(Saved entries)
※ ※ ※

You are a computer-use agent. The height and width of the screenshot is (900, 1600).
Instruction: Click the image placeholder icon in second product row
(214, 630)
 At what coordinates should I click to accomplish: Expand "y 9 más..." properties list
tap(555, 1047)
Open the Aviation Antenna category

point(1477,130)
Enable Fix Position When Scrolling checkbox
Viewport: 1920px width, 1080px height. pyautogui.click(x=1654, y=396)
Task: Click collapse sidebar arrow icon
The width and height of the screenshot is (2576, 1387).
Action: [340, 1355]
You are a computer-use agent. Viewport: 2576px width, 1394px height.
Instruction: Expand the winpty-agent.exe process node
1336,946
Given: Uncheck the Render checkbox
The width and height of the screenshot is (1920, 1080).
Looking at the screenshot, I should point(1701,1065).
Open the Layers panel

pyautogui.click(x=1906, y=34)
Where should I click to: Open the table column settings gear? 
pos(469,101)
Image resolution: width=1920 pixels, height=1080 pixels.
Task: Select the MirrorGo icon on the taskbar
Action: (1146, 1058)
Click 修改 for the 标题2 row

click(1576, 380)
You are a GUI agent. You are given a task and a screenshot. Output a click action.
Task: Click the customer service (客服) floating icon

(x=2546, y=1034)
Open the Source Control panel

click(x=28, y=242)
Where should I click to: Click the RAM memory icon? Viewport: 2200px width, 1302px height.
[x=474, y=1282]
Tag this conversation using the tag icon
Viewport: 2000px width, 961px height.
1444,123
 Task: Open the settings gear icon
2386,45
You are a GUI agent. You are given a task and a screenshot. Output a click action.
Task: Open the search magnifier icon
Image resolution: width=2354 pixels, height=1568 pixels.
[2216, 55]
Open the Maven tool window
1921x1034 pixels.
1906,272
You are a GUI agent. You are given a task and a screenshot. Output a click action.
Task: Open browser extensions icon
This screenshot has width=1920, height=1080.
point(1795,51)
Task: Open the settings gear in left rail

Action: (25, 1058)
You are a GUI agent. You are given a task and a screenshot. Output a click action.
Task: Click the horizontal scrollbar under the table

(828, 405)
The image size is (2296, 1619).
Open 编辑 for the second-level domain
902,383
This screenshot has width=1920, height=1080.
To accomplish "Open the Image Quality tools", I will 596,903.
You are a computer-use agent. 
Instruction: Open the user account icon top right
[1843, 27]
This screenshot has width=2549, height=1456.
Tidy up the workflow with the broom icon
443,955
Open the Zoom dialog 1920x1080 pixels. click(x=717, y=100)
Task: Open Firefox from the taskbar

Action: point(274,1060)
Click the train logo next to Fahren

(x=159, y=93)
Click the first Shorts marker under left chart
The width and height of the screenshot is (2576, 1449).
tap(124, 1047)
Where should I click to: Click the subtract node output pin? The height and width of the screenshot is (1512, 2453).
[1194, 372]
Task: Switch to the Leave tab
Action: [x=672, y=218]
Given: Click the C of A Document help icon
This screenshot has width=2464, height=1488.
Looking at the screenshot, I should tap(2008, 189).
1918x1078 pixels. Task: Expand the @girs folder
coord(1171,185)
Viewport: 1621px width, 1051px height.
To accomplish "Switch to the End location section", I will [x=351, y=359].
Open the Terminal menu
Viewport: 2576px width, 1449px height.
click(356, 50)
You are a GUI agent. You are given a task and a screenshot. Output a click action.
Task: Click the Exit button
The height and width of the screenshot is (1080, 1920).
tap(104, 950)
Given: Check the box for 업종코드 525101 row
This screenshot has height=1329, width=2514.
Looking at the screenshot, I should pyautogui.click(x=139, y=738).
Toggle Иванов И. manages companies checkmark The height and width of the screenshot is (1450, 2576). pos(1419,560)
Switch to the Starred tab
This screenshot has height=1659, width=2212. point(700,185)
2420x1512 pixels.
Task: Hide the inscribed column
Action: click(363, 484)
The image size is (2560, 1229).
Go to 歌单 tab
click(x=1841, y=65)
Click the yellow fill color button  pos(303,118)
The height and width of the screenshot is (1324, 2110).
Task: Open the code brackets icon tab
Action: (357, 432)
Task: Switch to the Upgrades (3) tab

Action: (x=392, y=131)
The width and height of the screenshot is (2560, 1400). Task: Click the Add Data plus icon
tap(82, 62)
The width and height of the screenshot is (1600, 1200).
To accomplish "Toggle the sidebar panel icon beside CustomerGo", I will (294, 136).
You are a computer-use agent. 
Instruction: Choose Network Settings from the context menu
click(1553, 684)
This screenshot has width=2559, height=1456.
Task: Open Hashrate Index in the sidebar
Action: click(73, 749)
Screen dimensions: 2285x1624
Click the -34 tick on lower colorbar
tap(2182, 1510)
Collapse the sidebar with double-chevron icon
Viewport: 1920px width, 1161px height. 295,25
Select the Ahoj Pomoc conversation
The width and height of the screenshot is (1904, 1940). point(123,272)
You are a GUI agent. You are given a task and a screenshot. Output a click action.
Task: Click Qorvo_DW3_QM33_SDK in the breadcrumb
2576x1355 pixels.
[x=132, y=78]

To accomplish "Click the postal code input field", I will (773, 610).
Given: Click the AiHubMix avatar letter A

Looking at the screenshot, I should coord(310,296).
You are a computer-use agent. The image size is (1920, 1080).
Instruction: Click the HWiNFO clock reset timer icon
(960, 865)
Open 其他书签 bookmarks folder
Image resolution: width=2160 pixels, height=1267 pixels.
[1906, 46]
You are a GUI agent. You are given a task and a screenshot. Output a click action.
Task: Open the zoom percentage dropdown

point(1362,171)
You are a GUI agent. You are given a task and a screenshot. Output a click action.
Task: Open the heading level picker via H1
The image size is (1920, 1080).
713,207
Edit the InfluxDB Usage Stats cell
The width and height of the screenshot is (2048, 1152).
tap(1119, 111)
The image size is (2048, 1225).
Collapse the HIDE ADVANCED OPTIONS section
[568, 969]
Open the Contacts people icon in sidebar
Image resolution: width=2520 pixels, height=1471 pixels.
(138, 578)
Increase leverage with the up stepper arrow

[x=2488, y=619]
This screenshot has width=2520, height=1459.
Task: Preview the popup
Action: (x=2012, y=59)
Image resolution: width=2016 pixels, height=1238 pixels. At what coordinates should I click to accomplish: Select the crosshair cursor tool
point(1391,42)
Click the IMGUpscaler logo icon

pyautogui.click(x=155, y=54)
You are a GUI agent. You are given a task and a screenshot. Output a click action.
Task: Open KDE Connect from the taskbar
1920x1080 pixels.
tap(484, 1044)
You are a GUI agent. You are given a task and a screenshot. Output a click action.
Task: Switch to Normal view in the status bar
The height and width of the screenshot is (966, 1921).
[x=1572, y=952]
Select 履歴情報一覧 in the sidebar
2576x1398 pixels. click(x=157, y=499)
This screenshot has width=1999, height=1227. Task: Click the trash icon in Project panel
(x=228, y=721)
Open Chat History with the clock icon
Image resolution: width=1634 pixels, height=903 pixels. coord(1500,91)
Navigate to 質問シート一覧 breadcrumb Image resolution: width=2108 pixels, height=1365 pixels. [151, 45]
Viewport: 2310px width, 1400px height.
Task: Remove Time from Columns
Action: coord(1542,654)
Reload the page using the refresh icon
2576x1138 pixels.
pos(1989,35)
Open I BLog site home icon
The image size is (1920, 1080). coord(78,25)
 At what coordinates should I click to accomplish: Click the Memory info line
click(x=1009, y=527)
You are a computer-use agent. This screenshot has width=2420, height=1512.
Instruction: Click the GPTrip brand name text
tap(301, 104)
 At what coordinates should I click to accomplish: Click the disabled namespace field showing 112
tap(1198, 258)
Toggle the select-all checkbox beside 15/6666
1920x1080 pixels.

※ ※ ※

WHAT IS EXPECTED
Nothing but lines that contain "computer" should appear in the answer. Copy each from the records.

EXERCISE RESULT
You are a computer-use agent. The height and width of the screenshot is (900, 1600).
You are a computer-use agent. Viewport: 2576px width, 1394px height.
You are a computer-use agent. 
You are a computer-use agent. 
You are a computer-use agent. The image size is (1920, 1080).
You are a computer-use agent. This screenshot has width=2420, height=1512.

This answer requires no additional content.